The L.A. Times would call me hard-hearted, but I don't like giving over my recyclables to pilferers.
After July 4th, my recycling bin was stuffed with a wealth of beer bottles and soda cans. So instead of putting it out the night before for collection, I delayed and put it on the street only when I started hearing collection trucks rumbling by.
Minutes later, I heard the clink of bottles and the rattle of a shopping cart as the items were being plucked from my bin by the enterprising fellow pictured above.
Is he hard-working? Certainly. Deserving? Probably. Indigent scum? Not at all. He's clearly just a guy who's doing a dirty job while trying to make ends meet. So why deny him my refuse?

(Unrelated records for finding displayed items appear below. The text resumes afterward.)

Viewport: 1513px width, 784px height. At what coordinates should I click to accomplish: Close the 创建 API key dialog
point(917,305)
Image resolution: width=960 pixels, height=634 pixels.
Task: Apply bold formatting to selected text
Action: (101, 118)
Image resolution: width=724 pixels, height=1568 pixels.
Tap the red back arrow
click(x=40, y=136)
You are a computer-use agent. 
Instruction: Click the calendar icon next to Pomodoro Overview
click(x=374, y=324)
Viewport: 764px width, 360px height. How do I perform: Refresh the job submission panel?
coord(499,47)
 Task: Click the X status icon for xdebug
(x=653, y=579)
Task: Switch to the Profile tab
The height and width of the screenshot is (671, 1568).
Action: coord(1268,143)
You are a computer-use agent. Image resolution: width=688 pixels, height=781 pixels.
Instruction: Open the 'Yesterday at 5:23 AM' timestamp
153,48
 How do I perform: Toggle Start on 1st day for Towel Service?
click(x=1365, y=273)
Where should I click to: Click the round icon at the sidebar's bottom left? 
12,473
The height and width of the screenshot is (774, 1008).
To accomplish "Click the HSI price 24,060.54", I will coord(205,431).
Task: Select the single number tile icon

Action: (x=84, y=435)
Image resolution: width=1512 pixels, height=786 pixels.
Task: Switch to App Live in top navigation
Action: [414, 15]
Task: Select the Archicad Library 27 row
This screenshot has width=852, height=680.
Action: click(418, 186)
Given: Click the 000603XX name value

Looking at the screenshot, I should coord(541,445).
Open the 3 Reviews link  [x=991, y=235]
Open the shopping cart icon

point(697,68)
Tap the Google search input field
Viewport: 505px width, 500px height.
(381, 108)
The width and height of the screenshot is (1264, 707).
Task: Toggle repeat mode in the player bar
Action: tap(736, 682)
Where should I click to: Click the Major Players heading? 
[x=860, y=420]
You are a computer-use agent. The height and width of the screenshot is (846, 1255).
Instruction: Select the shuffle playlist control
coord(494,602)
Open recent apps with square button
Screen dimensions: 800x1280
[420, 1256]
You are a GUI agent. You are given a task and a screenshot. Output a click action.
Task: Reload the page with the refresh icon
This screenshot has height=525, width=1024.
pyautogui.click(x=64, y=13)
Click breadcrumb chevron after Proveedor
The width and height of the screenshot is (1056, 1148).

My argument against pilferers has Utilitarian roots. Simply put, municipal curbside recycling programs perform a greater good for a greater number of people, and I feel it's important to keep them financially viable. Scavengers undermine municipal programs by removing the most valuable items for themselves.
In 2002, New York City discontinued its curbside recycling program due to budget cuts. Fortunately the program was eventually reinstated, but I don't ever want to run the risk of that happening here, and given California's precarious economic situation, one can't be too cavalier about the permanence of our city services.
The stuff is getting recycled either way, and that's good, but I'd prefer to see the money go to support more recycling programs all over the city than see it support just one guy.